• Task objective:
In the data below, find each line containing the string "will" and return it.

Records from a dataset
★ ★ ★ ★

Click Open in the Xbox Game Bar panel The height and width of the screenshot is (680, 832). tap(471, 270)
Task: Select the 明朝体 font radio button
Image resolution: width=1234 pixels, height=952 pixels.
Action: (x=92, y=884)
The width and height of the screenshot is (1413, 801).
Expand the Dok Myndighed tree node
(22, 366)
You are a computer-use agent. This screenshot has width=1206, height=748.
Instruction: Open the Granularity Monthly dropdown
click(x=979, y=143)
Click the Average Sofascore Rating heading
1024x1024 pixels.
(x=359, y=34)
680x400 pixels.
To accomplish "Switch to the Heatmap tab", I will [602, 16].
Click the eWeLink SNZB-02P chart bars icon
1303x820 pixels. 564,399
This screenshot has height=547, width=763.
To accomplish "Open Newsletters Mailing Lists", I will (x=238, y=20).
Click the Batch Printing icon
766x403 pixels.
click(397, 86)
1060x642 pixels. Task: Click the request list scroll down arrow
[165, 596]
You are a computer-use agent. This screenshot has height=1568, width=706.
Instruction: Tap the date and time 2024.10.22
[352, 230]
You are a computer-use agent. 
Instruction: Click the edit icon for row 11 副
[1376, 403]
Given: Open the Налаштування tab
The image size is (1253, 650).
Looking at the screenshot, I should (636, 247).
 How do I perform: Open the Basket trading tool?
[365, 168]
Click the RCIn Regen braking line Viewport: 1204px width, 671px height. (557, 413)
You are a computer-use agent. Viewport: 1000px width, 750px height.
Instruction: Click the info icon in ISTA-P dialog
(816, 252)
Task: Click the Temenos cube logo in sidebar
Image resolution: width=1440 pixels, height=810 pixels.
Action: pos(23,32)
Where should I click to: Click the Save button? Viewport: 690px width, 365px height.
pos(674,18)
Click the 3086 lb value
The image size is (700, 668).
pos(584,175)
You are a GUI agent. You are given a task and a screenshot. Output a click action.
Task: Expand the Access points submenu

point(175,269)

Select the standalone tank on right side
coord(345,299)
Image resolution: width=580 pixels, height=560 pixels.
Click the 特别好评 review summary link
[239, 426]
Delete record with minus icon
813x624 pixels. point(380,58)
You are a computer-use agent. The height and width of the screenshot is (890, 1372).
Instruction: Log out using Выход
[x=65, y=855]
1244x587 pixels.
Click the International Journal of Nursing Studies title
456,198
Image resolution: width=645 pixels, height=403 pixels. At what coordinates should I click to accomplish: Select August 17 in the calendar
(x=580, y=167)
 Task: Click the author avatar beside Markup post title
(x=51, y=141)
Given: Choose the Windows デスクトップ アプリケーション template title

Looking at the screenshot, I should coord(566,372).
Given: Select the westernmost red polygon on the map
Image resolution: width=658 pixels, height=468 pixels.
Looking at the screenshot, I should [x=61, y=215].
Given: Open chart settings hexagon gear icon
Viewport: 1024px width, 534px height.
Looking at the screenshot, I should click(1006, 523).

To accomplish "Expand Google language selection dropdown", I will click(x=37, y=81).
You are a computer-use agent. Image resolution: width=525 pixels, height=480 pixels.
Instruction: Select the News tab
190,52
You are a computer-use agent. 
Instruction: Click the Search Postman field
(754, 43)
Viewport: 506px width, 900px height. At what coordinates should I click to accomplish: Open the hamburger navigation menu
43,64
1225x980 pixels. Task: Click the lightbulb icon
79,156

★ ★ ★ ★

• Reply to the task:
To accomplish "Switch to the Heatmap tab", I will [602, 16].
To accomplish "Open Newsletters Mailing Lists", I will (x=238, y=20).
To accomplish "Expand Google language selection dropdown", I will click(x=37, y=81).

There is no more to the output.